_WHAT IS BEING ASKED_.
Your task is to set down the records below again, exactly.

_PROVIDED RECORDS_.
* * * * * * *

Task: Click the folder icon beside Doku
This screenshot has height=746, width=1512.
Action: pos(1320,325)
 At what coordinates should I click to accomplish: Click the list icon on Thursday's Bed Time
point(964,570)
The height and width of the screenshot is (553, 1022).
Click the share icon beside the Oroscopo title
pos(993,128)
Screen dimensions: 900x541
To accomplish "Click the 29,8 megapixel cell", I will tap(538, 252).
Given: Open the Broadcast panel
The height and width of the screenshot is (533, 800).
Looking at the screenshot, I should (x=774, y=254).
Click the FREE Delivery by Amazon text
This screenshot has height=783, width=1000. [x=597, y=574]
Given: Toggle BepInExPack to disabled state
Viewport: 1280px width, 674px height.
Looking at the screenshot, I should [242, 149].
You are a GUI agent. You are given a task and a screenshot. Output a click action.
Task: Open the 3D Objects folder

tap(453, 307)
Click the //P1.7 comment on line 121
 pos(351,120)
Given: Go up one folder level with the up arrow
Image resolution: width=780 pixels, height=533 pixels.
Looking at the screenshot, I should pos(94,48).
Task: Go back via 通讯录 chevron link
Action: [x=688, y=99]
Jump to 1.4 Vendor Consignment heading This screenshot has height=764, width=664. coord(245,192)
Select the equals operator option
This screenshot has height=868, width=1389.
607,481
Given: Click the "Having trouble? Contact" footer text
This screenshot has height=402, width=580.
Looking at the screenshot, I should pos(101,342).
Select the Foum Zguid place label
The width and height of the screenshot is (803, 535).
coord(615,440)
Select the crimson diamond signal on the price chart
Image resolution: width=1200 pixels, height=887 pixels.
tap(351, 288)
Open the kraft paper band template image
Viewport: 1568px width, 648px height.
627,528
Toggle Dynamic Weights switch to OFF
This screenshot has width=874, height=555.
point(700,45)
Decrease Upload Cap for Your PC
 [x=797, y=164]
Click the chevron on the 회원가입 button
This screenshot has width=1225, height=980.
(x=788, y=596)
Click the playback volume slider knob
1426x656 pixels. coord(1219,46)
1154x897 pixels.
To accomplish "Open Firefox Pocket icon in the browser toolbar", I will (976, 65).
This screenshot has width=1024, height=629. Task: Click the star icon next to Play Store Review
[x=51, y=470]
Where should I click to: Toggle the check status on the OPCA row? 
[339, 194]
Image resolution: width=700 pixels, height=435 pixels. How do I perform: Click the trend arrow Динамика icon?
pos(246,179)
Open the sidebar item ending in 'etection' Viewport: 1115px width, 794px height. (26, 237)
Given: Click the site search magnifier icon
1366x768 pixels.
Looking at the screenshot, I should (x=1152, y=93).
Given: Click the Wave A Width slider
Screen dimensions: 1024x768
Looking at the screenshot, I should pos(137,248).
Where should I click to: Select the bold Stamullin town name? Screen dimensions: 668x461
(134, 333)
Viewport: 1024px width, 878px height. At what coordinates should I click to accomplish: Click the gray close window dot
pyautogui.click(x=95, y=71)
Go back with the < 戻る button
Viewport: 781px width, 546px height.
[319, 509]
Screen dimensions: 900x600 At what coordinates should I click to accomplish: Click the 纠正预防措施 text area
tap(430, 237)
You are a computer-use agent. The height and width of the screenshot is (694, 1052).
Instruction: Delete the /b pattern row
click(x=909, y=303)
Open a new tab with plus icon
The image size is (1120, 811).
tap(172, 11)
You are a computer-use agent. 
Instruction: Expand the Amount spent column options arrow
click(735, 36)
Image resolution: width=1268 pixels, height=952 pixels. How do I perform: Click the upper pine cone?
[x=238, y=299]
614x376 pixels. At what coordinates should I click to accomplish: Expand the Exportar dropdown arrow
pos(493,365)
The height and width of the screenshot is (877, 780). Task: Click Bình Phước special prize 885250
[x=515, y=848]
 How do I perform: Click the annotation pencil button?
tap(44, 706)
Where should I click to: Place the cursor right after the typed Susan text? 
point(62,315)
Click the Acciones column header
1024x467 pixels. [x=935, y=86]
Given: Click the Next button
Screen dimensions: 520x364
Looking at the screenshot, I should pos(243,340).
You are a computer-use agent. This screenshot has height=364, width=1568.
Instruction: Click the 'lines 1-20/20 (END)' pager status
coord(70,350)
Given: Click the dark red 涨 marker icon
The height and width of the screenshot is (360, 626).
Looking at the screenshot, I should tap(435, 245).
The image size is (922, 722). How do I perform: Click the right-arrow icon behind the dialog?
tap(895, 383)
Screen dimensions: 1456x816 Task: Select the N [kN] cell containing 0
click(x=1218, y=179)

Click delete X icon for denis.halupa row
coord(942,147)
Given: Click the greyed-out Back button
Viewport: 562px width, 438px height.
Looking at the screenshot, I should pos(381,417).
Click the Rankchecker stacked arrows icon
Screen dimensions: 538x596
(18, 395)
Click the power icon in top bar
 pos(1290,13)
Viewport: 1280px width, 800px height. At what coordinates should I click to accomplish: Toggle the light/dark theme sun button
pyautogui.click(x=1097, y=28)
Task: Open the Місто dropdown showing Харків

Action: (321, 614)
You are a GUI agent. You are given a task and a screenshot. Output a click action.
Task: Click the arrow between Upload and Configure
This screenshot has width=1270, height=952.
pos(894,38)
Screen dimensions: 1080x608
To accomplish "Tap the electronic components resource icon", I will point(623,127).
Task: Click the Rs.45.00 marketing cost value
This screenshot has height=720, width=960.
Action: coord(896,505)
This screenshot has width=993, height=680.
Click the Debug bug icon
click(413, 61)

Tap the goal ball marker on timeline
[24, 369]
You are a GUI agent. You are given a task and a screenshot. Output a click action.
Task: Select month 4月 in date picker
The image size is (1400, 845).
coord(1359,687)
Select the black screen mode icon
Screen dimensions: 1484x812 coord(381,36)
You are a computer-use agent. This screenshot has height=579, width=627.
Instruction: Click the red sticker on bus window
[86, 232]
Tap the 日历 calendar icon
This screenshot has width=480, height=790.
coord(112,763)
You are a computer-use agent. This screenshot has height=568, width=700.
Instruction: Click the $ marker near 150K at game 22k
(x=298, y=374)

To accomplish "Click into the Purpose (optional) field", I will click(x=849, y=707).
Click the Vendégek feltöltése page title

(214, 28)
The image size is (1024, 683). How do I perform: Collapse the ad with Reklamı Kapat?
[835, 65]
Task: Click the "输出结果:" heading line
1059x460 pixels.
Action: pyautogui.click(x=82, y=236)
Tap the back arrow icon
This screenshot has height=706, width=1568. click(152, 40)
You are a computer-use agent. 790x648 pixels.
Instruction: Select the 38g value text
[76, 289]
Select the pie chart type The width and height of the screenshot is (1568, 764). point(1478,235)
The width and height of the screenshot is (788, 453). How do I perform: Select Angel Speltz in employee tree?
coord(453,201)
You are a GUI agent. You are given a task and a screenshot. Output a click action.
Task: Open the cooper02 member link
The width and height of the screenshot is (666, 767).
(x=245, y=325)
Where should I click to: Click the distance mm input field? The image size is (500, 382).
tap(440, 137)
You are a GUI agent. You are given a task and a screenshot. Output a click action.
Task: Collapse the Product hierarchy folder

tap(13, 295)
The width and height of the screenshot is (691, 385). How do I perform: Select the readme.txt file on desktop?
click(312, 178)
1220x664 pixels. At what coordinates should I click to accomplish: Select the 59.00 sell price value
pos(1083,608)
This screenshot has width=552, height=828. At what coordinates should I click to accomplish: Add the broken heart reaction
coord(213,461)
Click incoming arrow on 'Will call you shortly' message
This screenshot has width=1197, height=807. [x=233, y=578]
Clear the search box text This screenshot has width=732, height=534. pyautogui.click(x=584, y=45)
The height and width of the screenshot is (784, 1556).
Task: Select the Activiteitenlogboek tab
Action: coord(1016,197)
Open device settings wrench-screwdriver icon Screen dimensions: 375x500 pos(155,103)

* * * * * * *

_RESULT OF THIS TASK_.
Task: Click the folder icon beside Doku
This screenshot has height=746, width=1512.
Action: pos(1320,325)
 At what coordinates should I click to accomplish: Click the list icon on Thursday's Bed Time
point(964,570)
The height and width of the screenshot is (553, 1022).
Click the share icon beside the Oroscopo title
pos(993,128)
Screen dimensions: 900x541
To accomplish "Click the 29,8 megapixel cell", I will tap(538, 252).
Given: Open the Broadcast panel
The height and width of the screenshot is (533, 800).
Looking at the screenshot, I should (x=774, y=254).
Click the FREE Delivery by Amazon text
This screenshot has height=783, width=1000. [x=597, y=574]
Given: Toggle BepInExPack to disabled state
Viewport: 1280px width, 674px height.
Looking at the screenshot, I should [242, 149].
You are a GUI agent. You are given a task and a screenshot. Output a click action.
Task: Open the 3D Objects folder

tap(453, 307)
Click the //P1.7 comment on line 121
 pos(351,120)
Given: Go up one folder level with the up arrow
Image resolution: width=780 pixels, height=533 pixels.
Looking at the screenshot, I should pos(94,48).
Task: Go back via 通讯录 chevron link
Action: [x=688, y=99]
Jump to 1.4 Vendor Consignment heading This screenshot has height=764, width=664. coord(245,192)
Select the equals operator option
This screenshot has height=868, width=1389.
607,481
Given: Click the "Having trouble? Contact" footer text
This screenshot has height=402, width=580.
Looking at the screenshot, I should pos(101,342).
Select the Foum Zguid place label
The width and height of the screenshot is (803, 535).
coord(615,440)
Select the crimson diamond signal on the price chart
Image resolution: width=1200 pixels, height=887 pixels.
tap(351, 288)
Open the kraft paper band template image
Viewport: 1568px width, 648px height.
627,528
Toggle Dynamic Weights switch to OFF
This screenshot has width=874, height=555.
point(700,45)
Decrease Upload Cap for Your PC
 [x=797, y=164]
Click the chevron on the 회원가입 button
This screenshot has width=1225, height=980.
(x=788, y=596)
Click the playback volume slider knob
1426x656 pixels. coord(1219,46)
1154x897 pixels.
To accomplish "Open Firefox Pocket icon in the browser toolbar", I will (976, 65).
This screenshot has width=1024, height=629. Task: Click the star icon next to Play Store Review
[x=51, y=470]
Where should I click to: Toggle the check status on the OPCA row? 
[339, 194]
Image resolution: width=700 pixels, height=435 pixels. How do I perform: Click the trend arrow Динамика icon?
pos(246,179)
Open the sidebar item ending in 'etection' Viewport: 1115px width, 794px height. (26, 237)
Given: Click the site search magnifier icon
1366x768 pixels.
Looking at the screenshot, I should (x=1152, y=93).
Given: Click the Wave A Width slider
Screen dimensions: 1024x768
Looking at the screenshot, I should pos(137,248).
Where should I click to: Select the bold Stamullin town name? Screen dimensions: 668x461
(134, 333)
Viewport: 1024px width, 878px height. At what coordinates should I click to accomplish: Click the gray close window dot
pyautogui.click(x=95, y=71)
Go back with the < 戻る button
Viewport: 781px width, 546px height.
[319, 509]
Screen dimensions: 900x600 At what coordinates should I click to accomplish: Click the 纠正预防措施 text area
tap(430, 237)
You are a computer-use agent. The height and width of the screenshot is (694, 1052).
Instruction: Delete the /b pattern row
click(x=909, y=303)
Open a new tab with plus icon
The image size is (1120, 811).
tap(172, 11)
You are a computer-use agent. 
Instruction: Expand the Amount spent column options arrow
click(735, 36)
Image resolution: width=1268 pixels, height=952 pixels. How do I perform: Click the upper pine cone?
[x=238, y=299]
614x376 pixels. At what coordinates should I click to accomplish: Expand the Exportar dropdown arrow
pos(493,365)
The height and width of the screenshot is (877, 780). Task: Click Bình Phước special prize 885250
[x=515, y=848]
 How do I perform: Click the annotation pencil button?
tap(44, 706)
Where should I click to: Place the cursor right after the typed Susan text? 
point(62,315)
Click the Acciones column header
1024x467 pixels. [x=935, y=86]
Given: Click the Next button
Screen dimensions: 520x364
Looking at the screenshot, I should pos(243,340).
You are a computer-use agent. This screenshot has height=364, width=1568.
Instruction: Click the 'lines 1-20/20 (END)' pager status
coord(70,350)
Given: Click the dark red 涨 marker icon
The height and width of the screenshot is (360, 626).
Looking at the screenshot, I should tap(435, 245).
The image size is (922, 722). How do I perform: Click the right-arrow icon behind the dialog?
tap(895, 383)
Screen dimensions: 1456x816 Task: Select the N [kN] cell containing 0
click(x=1218, y=179)

Click delete X icon for denis.halupa row
coord(942,147)
Given: Click the greyed-out Back button
Viewport: 562px width, 438px height.
Looking at the screenshot, I should pos(381,417).
Click the Rankchecker stacked arrows icon
Screen dimensions: 538x596
(18, 395)
Click the power icon in top bar
 pos(1290,13)
Viewport: 1280px width, 800px height. At what coordinates should I click to accomplish: Toggle the light/dark theme sun button
pyautogui.click(x=1097, y=28)
Task: Open the Місто dropdown showing Харків

Action: (321, 614)
You are a GUI agent. You are given a task and a screenshot. Output a click action.
Task: Click the arrow between Upload and Configure
This screenshot has width=1270, height=952.
pos(894,38)
Screen dimensions: 1080x608
To accomplish "Tap the electronic components resource icon", I will point(623,127).
Task: Click the Rs.45.00 marketing cost value
This screenshot has height=720, width=960.
Action: coord(896,505)
This screenshot has width=993, height=680.
Click the Debug bug icon
click(413, 61)

Tap the goal ball marker on timeline
[24, 369]
You are a GUI agent. You are given a task and a screenshot. Output a click action.
Task: Select month 4月 in date picker
The image size is (1400, 845).
coord(1359,687)
Select the black screen mode icon
Screen dimensions: 1484x812 coord(381,36)
You are a computer-use agent. This screenshot has height=579, width=627.
Instruction: Click the red sticker on bus window
[86, 232]
Tap the 日历 calendar icon
This screenshot has width=480, height=790.
coord(112,763)
You are a computer-use agent. This screenshot has height=568, width=700.
Instruction: Click the $ marker near 150K at game 22k
(x=298, y=374)

To accomplish "Click into the Purpose (optional) field", I will click(x=849, y=707).
Click the Vendégek feltöltése page title

(214, 28)
The image size is (1024, 683). How do I perform: Collapse the ad with Reklamı Kapat?
[835, 65]
Task: Click the "输出结果:" heading line
1059x460 pixels.
Action: pyautogui.click(x=82, y=236)
Tap the back arrow icon
This screenshot has height=706, width=1568. click(152, 40)
You are a computer-use agent. 790x648 pixels.
Instruction: Select the 38g value text
[76, 289]
Select the pie chart type The width and height of the screenshot is (1568, 764). point(1478,235)
The width and height of the screenshot is (788, 453). How do I perform: Select Angel Speltz in employee tree?
coord(453,201)
You are a GUI agent. You are given a task and a screenshot. Output a click action.
Task: Open the cooper02 member link
The width and height of the screenshot is (666, 767).
(x=245, y=325)
Where should I click to: Click the distance mm input field? The image size is (500, 382).
tap(440, 137)
You are a GUI agent. You are given a task and a screenshot. Output a click action.
Task: Collapse the Product hierarchy folder

tap(13, 295)
The width and height of the screenshot is (691, 385). How do I perform: Select the readme.txt file on desktop?
click(312, 178)
1220x664 pixels. At what coordinates should I click to accomplish: Select the 59.00 sell price value
pos(1083,608)
This screenshot has width=552, height=828. At what coordinates should I click to accomplish: Add the broken heart reaction
coord(213,461)
Click incoming arrow on 'Will call you shortly' message
This screenshot has width=1197, height=807. [x=233, y=578]
Clear the search box text This screenshot has width=732, height=534. pyautogui.click(x=584, y=45)
The height and width of the screenshot is (784, 1556).
Task: Select the Activiteitenlogboek tab
Action: coord(1016,197)
Open device settings wrench-screwdriver icon Screen dimensions: 375x500 pos(155,103)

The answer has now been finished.